Records drawn from a dataset:
== Segment start ==
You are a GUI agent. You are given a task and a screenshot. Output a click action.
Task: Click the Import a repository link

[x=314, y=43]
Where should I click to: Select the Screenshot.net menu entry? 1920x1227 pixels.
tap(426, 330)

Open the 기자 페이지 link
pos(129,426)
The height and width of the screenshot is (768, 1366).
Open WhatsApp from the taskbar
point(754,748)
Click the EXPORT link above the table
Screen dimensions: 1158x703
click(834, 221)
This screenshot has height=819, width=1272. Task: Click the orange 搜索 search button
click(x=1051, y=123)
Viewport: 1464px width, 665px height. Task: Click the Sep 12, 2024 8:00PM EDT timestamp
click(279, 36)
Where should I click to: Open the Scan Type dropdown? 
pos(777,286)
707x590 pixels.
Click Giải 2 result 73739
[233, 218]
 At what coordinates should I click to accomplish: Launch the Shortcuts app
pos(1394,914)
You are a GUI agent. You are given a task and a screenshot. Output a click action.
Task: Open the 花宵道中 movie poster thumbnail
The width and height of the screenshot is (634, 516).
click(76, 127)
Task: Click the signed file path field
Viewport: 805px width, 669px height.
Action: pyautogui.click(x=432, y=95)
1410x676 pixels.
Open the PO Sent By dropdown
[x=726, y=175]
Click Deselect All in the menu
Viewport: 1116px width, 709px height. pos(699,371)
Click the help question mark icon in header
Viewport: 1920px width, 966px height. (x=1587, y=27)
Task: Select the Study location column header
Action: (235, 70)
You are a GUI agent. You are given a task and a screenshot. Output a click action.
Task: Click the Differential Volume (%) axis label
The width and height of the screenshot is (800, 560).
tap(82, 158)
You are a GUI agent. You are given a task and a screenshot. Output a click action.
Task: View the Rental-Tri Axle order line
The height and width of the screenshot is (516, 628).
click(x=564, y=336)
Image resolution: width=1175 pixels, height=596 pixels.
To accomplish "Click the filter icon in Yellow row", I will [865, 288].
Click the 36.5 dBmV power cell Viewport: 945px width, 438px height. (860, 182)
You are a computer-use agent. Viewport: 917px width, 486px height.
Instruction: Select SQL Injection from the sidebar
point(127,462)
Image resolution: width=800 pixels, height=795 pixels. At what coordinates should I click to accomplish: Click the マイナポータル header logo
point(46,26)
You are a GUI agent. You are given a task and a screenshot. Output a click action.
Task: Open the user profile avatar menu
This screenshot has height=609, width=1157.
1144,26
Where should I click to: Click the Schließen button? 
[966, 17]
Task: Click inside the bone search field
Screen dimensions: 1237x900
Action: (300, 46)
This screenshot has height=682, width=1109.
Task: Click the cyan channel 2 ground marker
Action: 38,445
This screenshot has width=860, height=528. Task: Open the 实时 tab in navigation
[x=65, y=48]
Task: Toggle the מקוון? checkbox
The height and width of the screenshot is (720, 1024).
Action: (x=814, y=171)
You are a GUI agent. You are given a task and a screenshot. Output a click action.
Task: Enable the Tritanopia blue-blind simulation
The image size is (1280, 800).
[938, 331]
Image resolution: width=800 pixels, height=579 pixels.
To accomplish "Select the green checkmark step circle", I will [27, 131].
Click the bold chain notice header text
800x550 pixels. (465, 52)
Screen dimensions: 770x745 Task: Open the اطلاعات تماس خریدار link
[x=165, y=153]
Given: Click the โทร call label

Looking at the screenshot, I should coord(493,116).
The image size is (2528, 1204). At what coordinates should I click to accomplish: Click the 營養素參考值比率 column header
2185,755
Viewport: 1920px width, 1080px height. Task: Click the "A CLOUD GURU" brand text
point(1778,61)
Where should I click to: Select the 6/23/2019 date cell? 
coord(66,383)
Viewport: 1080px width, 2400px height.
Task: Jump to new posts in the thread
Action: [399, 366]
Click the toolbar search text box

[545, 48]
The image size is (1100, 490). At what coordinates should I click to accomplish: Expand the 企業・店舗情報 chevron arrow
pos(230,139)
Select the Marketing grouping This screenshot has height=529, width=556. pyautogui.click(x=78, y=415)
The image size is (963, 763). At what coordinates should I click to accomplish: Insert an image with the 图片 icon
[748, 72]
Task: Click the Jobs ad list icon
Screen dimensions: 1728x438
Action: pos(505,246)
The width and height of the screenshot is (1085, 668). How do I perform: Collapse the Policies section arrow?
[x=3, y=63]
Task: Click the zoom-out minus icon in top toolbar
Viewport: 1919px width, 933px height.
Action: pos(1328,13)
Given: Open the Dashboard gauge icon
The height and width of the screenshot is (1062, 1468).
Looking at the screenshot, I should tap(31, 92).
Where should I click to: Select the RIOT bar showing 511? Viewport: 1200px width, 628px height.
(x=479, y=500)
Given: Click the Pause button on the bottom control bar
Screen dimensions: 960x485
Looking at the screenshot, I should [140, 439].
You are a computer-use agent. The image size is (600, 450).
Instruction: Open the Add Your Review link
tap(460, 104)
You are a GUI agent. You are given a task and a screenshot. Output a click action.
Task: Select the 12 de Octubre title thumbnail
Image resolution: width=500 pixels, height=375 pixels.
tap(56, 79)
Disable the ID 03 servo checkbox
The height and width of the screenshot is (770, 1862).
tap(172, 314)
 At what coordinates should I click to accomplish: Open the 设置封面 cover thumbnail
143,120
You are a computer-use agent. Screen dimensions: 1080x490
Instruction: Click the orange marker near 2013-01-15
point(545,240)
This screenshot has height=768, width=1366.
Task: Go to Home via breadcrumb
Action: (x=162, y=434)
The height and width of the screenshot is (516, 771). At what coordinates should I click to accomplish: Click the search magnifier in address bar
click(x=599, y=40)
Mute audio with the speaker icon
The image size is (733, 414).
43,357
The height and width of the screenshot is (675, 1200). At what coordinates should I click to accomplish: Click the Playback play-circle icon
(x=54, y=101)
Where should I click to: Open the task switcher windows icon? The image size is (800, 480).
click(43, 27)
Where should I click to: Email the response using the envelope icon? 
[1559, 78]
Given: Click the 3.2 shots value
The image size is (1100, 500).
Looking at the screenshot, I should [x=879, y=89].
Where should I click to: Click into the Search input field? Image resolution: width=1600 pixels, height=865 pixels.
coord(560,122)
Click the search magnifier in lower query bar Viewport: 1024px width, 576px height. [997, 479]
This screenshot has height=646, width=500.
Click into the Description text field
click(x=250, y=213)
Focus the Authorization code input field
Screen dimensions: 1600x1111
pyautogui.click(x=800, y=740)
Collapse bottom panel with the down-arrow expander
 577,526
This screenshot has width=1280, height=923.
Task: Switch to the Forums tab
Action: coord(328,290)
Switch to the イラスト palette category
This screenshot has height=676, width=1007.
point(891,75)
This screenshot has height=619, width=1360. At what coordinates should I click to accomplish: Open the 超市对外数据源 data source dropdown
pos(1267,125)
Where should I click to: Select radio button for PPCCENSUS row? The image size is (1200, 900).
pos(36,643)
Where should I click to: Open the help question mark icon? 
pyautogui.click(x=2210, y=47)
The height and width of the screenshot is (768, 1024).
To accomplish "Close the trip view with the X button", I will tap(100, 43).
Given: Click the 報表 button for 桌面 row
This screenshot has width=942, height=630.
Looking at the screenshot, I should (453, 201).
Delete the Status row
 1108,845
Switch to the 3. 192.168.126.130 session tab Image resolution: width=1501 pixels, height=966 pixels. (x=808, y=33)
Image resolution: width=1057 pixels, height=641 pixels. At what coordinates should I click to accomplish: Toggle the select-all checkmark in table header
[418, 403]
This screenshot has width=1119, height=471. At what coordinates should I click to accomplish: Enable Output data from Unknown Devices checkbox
== Segment end ==
*Work task:* Each entry needs to be transcribed exactly.

*Answer to this problem:*
You are a GUI agent. You are given a task and a screenshot. Output a click action.
Task: Click the Import a repository link

[x=314, y=43]
Where should I click to: Select the Screenshot.net menu entry? 1920x1227 pixels.
tap(426, 330)

Open the 기자 페이지 link
pos(129,426)
The height and width of the screenshot is (768, 1366).
Open WhatsApp from the taskbar
point(754,748)
Click the EXPORT link above the table
Screen dimensions: 1158x703
click(834, 221)
This screenshot has height=819, width=1272. Task: Click the orange 搜索 search button
click(x=1051, y=123)
Viewport: 1464px width, 665px height. Task: Click the Sep 12, 2024 8:00PM EDT timestamp
click(279, 36)
Where should I click to: Open the Scan Type dropdown? 
pos(777,286)
707x590 pixels.
Click Giải 2 result 73739
[233, 218]
 At what coordinates should I click to accomplish: Launch the Shortcuts app
pos(1394,914)
You are a GUI agent. You are given a task and a screenshot. Output a click action.
Task: Open the 花宵道中 movie poster thumbnail
The width and height of the screenshot is (634, 516).
click(76, 127)
Task: Click the signed file path field
Viewport: 805px width, 669px height.
Action: pyautogui.click(x=432, y=95)
1410x676 pixels.
Open the PO Sent By dropdown
[x=726, y=175]
Click Deselect All in the menu
Viewport: 1116px width, 709px height. pos(699,371)
Click the help question mark icon in header
Viewport: 1920px width, 966px height. (x=1587, y=27)
Task: Select the Study location column header
Action: (235, 70)
You are a GUI agent. You are given a task and a screenshot. Output a click action.
Task: Click the Differential Volume (%) axis label
The width and height of the screenshot is (800, 560).
tap(82, 158)
You are a GUI agent. You are given a task and a screenshot. Output a click action.
Task: View the Rental-Tri Axle order line
The height and width of the screenshot is (516, 628).
click(x=564, y=336)
Image resolution: width=1175 pixels, height=596 pixels.
To accomplish "Click the filter icon in Yellow row", I will [865, 288].
Click the 36.5 dBmV power cell Viewport: 945px width, 438px height. (860, 182)
You are a computer-use agent. Viewport: 917px width, 486px height.
Instruction: Select SQL Injection from the sidebar
point(127,462)
Image resolution: width=800 pixels, height=795 pixels. At what coordinates should I click to accomplish: Click the マイナポータル header logo
point(46,26)
You are a GUI agent. You are given a task and a screenshot. Output a click action.
Task: Open the user profile avatar menu
This screenshot has height=609, width=1157.
1144,26
Where should I click to: Click the Schließen button? 
[966, 17]
Task: Click inside the bone search field
Screen dimensions: 1237x900
Action: (300, 46)
This screenshot has height=682, width=1109.
Task: Click the cyan channel 2 ground marker
Action: 38,445
This screenshot has width=860, height=528. Task: Open the 实时 tab in navigation
[x=65, y=48]
Task: Toggle the מקוון? checkbox
The height and width of the screenshot is (720, 1024).
Action: (x=814, y=171)
You are a GUI agent. You are given a task and a screenshot. Output a click action.
Task: Enable the Tritanopia blue-blind simulation
The image size is (1280, 800).
[938, 331]
Image resolution: width=800 pixels, height=579 pixels.
To accomplish "Select the green checkmark step circle", I will [27, 131].
Click the bold chain notice header text
800x550 pixels. (465, 52)
Screen dimensions: 770x745 Task: Open the اطلاعات تماس خریدار link
[x=165, y=153]
Given: Click the โทร call label

Looking at the screenshot, I should coord(493,116).
The image size is (2528, 1204). At what coordinates should I click to accomplish: Click the 營養素參考值比率 column header
2185,755
Viewport: 1920px width, 1080px height. Task: Click the "A CLOUD GURU" brand text
point(1778,61)
Where should I click to: Select the 6/23/2019 date cell? 
coord(66,383)
Viewport: 1080px width, 2400px height.
Task: Jump to new posts in the thread
Action: [399, 366]
Click the toolbar search text box

[545, 48]
The image size is (1100, 490). At what coordinates should I click to accomplish: Expand the 企業・店舗情報 chevron arrow
pos(230,139)
Select the Marketing grouping This screenshot has height=529, width=556. pyautogui.click(x=78, y=415)
The image size is (963, 763). At what coordinates should I click to accomplish: Insert an image with the 图片 icon
[748, 72]
Task: Click the Jobs ad list icon
Screen dimensions: 1728x438
Action: pos(505,246)
The width and height of the screenshot is (1085, 668). How do I perform: Collapse the Policies section arrow?
[x=3, y=63]
Task: Click the zoom-out minus icon in top toolbar
Viewport: 1919px width, 933px height.
Action: pos(1328,13)
Given: Open the Dashboard gauge icon
The height and width of the screenshot is (1062, 1468).
Looking at the screenshot, I should tap(31, 92).
Where should I click to: Select the RIOT bar showing 511? Viewport: 1200px width, 628px height.
(x=479, y=500)
Given: Click the Pause button on the bottom control bar
Screen dimensions: 960x485
Looking at the screenshot, I should [140, 439].
You are a computer-use agent. The image size is (600, 450).
Instruction: Open the Add Your Review link
tap(460, 104)
You are a GUI agent. You are given a task and a screenshot. Output a click action.
Task: Select the 12 de Octubre title thumbnail
Image resolution: width=500 pixels, height=375 pixels.
tap(56, 79)
Disable the ID 03 servo checkbox
The height and width of the screenshot is (770, 1862).
tap(172, 314)
 At what coordinates should I click to accomplish: Open the 设置封面 cover thumbnail
143,120
You are a computer-use agent. Screen dimensions: 1080x490
Instruction: Click the orange marker near 2013-01-15
point(545,240)
This screenshot has height=768, width=1366.
Task: Go to Home via breadcrumb
Action: (x=162, y=434)
The height and width of the screenshot is (516, 771). At what coordinates should I click to accomplish: Click the search magnifier in address bar
click(x=599, y=40)
Mute audio with the speaker icon
The image size is (733, 414).
43,357
The height and width of the screenshot is (675, 1200). At what coordinates should I click to accomplish: Click the Playback play-circle icon
(x=54, y=101)
Where should I click to: Open the task switcher windows icon? The image size is (800, 480).
click(43, 27)
Where should I click to: Email the response using the envelope icon? 
[1559, 78]
Given: Click the 3.2 shots value
The image size is (1100, 500).
Looking at the screenshot, I should [x=879, y=89].
Where should I click to: Click into the Search input field? Image resolution: width=1600 pixels, height=865 pixels.
coord(560,122)
Click the search magnifier in lower query bar Viewport: 1024px width, 576px height. [997, 479]
This screenshot has height=646, width=500.
Click into the Description text field
click(x=250, y=213)
Focus the Authorization code input field
Screen dimensions: 1600x1111
pyautogui.click(x=800, y=740)
Collapse bottom panel with the down-arrow expander
 577,526
This screenshot has width=1280, height=923.
Task: Switch to the Forums tab
Action: coord(328,290)
Switch to the イラスト palette category
This screenshot has height=676, width=1007.
point(891,75)
This screenshot has height=619, width=1360. At what coordinates should I click to accomplish: Open the 超市对外数据源 data source dropdown
pos(1267,125)
Where should I click to: Select radio button for PPCCENSUS row? The image size is (1200, 900).
pos(36,643)
Where should I click to: Open the help question mark icon? 
pyautogui.click(x=2210, y=47)
The height and width of the screenshot is (768, 1024).
To accomplish "Close the trip view with the X button", I will tap(100, 43).
Given: Click the 報表 button for 桌面 row
This screenshot has width=942, height=630.
Looking at the screenshot, I should (453, 201).
Delete the Status row
 1108,845
Switch to the 3. 192.168.126.130 session tab Image resolution: width=1501 pixels, height=966 pixels. (x=808, y=33)
Image resolution: width=1057 pixels, height=641 pixels. At what coordinates should I click to accomplish: Toggle the select-all checkmark in table header
[418, 403]
This screenshot has width=1119, height=471. At what coordinates should I click to accomplish: Enable Output data from Unknown Devices checkbox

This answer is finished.